Look at their 'Next Unit of Computing' systems.
Look at Haswell, with it's very modest performance increases, but huge efficiency jump.
Look at Broadwell, which they have already dropped the PGA package and may be dropping the LGA package depending on Haswell's sales.
Look at Clover Trail, a half baked chipset that they rushed to market ASAP because they saw where the table market is going.
Enthusiasts and power users are going to have to get used to the fact that there are billions of users who just want to get on the internet and do some word processing. Xeon will always be there for the power user, but Core is going mobile.

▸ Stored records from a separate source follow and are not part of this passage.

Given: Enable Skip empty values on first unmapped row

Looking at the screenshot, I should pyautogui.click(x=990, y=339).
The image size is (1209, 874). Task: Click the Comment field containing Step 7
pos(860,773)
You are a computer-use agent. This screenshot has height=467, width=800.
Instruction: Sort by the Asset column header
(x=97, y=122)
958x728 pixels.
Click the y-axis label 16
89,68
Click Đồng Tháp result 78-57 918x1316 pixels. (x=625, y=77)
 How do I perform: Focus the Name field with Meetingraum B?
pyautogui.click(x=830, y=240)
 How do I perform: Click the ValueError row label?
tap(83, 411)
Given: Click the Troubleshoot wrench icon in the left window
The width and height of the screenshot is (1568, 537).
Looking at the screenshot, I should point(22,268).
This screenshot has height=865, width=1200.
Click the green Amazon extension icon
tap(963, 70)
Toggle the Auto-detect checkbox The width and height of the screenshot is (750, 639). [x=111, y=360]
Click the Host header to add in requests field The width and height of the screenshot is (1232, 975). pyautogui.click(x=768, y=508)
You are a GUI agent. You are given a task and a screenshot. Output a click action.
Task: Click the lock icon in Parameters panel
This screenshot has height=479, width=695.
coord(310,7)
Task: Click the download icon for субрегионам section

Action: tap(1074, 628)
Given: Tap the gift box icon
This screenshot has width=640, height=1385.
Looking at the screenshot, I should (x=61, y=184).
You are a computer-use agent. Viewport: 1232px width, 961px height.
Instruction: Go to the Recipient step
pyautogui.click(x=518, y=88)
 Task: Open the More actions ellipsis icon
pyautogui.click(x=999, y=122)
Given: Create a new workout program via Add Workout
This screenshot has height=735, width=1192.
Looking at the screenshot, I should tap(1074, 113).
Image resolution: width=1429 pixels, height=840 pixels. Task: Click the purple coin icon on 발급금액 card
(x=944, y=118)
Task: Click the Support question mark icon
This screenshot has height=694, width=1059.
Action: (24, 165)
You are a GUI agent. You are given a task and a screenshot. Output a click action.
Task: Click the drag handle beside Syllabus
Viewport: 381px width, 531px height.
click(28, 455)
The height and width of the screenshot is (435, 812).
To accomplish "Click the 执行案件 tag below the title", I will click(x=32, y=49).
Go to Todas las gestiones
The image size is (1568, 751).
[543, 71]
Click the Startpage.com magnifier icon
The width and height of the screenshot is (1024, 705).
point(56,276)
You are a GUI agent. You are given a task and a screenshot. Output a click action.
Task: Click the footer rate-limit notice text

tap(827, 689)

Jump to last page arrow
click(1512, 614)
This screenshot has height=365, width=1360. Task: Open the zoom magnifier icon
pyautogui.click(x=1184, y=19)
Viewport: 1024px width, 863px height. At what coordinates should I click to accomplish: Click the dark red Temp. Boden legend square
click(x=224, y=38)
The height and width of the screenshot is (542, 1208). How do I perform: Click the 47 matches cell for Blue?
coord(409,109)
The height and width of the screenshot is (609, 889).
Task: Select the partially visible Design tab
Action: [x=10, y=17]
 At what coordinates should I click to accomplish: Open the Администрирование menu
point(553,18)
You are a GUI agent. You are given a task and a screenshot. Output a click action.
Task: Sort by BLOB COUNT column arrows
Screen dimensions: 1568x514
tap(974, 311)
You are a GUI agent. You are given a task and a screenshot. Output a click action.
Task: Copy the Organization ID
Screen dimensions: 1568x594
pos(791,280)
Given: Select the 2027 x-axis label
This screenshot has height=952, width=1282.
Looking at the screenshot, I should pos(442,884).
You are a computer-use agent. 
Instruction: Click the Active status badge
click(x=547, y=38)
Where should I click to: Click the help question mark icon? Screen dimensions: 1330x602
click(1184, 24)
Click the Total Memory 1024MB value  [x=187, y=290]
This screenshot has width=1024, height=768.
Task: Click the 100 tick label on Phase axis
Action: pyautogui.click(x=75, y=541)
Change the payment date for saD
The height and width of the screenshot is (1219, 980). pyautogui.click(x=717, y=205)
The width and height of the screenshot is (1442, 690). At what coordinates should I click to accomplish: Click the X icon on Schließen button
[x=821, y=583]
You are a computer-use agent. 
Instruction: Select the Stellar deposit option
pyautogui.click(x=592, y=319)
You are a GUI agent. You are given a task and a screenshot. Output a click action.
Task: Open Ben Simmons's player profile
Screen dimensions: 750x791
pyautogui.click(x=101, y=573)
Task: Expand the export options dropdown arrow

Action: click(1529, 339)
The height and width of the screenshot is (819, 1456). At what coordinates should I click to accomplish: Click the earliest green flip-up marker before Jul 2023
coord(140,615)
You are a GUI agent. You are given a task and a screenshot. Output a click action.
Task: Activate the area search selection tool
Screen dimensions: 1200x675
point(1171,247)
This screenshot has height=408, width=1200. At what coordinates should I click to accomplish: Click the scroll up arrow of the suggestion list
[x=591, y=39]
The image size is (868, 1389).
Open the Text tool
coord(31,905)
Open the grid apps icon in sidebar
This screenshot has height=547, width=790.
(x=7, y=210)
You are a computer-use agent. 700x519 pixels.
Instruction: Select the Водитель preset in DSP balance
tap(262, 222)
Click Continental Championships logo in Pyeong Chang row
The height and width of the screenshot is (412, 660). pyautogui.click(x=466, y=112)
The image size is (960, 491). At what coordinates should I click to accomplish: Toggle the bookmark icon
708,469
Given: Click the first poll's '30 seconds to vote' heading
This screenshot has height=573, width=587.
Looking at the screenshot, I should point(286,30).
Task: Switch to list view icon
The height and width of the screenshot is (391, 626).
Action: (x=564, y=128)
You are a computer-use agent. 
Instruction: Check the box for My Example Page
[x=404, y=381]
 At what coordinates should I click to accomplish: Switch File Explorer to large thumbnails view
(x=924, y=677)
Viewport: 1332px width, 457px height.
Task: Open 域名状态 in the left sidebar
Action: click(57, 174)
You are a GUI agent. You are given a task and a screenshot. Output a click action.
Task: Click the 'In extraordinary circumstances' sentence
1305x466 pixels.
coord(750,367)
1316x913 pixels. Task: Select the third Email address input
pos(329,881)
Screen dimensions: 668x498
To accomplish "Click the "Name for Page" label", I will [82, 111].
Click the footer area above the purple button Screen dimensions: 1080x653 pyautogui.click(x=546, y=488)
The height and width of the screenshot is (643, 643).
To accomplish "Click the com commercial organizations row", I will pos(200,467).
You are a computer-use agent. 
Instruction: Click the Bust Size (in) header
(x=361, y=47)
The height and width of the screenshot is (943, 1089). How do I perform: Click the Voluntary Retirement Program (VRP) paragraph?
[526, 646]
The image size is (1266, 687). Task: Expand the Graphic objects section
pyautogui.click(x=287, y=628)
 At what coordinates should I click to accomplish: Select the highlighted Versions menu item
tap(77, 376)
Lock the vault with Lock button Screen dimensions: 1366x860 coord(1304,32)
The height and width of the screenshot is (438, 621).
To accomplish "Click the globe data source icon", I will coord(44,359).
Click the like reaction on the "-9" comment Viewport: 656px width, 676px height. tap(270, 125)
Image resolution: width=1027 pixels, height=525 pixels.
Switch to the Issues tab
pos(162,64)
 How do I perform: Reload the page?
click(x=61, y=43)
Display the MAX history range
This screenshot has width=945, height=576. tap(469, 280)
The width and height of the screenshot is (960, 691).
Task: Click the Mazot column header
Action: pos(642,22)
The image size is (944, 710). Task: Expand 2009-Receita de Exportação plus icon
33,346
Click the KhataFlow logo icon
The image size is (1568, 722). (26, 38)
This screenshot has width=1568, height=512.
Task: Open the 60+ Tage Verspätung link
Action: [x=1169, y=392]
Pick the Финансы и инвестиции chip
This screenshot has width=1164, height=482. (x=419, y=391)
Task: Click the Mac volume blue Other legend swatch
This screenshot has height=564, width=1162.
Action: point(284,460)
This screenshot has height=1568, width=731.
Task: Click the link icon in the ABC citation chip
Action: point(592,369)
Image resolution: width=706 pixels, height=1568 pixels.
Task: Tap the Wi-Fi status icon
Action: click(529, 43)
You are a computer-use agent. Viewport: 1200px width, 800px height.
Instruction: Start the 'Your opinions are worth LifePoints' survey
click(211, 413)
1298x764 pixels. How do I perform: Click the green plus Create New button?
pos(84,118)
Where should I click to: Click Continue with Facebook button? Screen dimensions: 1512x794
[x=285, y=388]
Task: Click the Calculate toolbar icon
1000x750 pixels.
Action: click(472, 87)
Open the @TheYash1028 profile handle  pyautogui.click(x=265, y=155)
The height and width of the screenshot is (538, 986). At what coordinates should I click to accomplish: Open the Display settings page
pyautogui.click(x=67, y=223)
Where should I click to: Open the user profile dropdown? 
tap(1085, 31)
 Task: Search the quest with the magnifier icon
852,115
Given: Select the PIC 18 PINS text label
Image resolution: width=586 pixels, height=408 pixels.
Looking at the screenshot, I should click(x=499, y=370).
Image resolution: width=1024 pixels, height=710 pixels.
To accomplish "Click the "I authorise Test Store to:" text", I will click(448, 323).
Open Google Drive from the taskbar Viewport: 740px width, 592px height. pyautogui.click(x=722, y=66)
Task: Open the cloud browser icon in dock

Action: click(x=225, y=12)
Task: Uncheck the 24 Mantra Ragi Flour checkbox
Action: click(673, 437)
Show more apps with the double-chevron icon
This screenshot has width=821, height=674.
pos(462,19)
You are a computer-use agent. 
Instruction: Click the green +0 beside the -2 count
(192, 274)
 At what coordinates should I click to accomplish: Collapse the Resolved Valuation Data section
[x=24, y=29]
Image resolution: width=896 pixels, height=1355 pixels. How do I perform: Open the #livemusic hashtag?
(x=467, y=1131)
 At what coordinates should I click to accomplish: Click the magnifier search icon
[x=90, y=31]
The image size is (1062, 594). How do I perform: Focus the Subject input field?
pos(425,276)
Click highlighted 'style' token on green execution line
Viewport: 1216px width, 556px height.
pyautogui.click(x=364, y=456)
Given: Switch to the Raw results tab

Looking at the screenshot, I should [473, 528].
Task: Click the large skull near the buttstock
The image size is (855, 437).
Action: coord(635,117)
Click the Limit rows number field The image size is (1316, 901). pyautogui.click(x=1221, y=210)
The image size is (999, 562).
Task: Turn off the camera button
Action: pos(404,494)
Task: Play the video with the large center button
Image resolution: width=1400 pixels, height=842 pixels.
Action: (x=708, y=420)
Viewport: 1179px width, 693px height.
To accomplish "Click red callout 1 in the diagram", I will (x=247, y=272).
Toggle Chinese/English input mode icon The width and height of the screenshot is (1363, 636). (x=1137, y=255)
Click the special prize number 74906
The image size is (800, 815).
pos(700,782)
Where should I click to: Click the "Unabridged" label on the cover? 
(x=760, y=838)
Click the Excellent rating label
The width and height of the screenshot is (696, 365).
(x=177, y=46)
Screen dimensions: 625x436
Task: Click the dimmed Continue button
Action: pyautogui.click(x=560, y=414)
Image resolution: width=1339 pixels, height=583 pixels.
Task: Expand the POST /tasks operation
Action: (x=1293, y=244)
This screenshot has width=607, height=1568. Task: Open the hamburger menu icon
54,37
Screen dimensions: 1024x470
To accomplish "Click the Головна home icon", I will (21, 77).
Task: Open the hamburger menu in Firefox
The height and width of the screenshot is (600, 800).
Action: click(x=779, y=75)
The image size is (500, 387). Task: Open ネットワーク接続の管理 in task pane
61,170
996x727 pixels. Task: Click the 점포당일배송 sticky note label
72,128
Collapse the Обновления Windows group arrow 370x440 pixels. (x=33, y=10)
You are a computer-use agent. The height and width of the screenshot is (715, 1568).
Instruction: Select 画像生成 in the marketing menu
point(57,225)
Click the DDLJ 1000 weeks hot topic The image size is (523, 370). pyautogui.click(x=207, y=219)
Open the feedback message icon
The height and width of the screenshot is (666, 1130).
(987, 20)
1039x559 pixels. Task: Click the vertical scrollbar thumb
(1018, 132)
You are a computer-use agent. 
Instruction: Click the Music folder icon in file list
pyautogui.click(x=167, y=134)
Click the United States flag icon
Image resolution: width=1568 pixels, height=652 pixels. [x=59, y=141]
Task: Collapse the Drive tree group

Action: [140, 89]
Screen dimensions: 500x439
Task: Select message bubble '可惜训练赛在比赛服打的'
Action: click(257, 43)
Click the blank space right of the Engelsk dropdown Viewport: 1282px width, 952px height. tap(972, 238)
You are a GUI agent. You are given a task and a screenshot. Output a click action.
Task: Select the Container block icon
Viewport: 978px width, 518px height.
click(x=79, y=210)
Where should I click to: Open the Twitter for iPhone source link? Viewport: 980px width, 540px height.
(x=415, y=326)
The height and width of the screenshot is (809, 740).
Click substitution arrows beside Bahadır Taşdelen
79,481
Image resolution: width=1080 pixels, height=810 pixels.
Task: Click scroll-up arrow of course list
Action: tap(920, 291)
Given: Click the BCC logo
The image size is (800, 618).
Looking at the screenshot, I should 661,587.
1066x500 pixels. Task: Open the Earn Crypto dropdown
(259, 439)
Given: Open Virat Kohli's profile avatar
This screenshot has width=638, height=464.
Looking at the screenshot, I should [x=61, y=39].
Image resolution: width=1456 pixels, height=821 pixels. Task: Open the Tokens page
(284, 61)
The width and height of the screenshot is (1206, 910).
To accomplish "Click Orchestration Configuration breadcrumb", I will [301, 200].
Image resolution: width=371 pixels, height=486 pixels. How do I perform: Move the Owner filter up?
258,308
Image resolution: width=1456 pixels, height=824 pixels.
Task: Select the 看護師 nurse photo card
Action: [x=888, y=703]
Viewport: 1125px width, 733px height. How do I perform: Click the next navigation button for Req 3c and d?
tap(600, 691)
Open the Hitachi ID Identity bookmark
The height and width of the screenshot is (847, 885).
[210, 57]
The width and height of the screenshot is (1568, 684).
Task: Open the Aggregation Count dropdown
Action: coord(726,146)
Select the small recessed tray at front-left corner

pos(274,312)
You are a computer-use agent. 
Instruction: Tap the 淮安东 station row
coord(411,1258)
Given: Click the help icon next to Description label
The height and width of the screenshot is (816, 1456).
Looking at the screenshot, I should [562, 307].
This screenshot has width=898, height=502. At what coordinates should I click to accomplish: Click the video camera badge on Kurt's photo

So in the end it is really money+ laziness = our current situation (PC gaming sector)
Gamers make up a small % percentage of the global desktop and laptop consumers
The ATX mainboard form is sadly out of date, and there seems to be no mainboard manufacturer willing to support someone who might want to build a system with a decent RAID card, 3 graphics cards, and a decent sound card. If you want any one of those you are okay, but all 3, you are SOL.
Could we get like at least a PCIe x1 slot above the first PCIe 3 x16 slot? Could we get some PCIe slots that aren't covered up by PCI x16 video cards? Hasn't anyone figured out a modern high end graphics card takes up at least 2 expansion slots worth of room?
I have a 2560x1440 LCD that can overclock to 120Hz, and I'd like to run 3 of them in surround, but I'd also like to slap in a decent sound card, too. I don't really need a RAID card (well of course it's all one giant toy anyway, so I don't "need" any of it, heh), but I don't see why I can't build a high-end rig that's really high-end all the way. I could use the power today - and what will the future bring? What happens when we start getting real high-density monitors, capable of running decent refresh rates to support those high frame rates that give us nice smoothness when we pan our cameras in games?
I'm looking forward to Haswell, but at the same time, I wish the whole industry would get out of yesteryear thinking and bring us into what we all know is possible.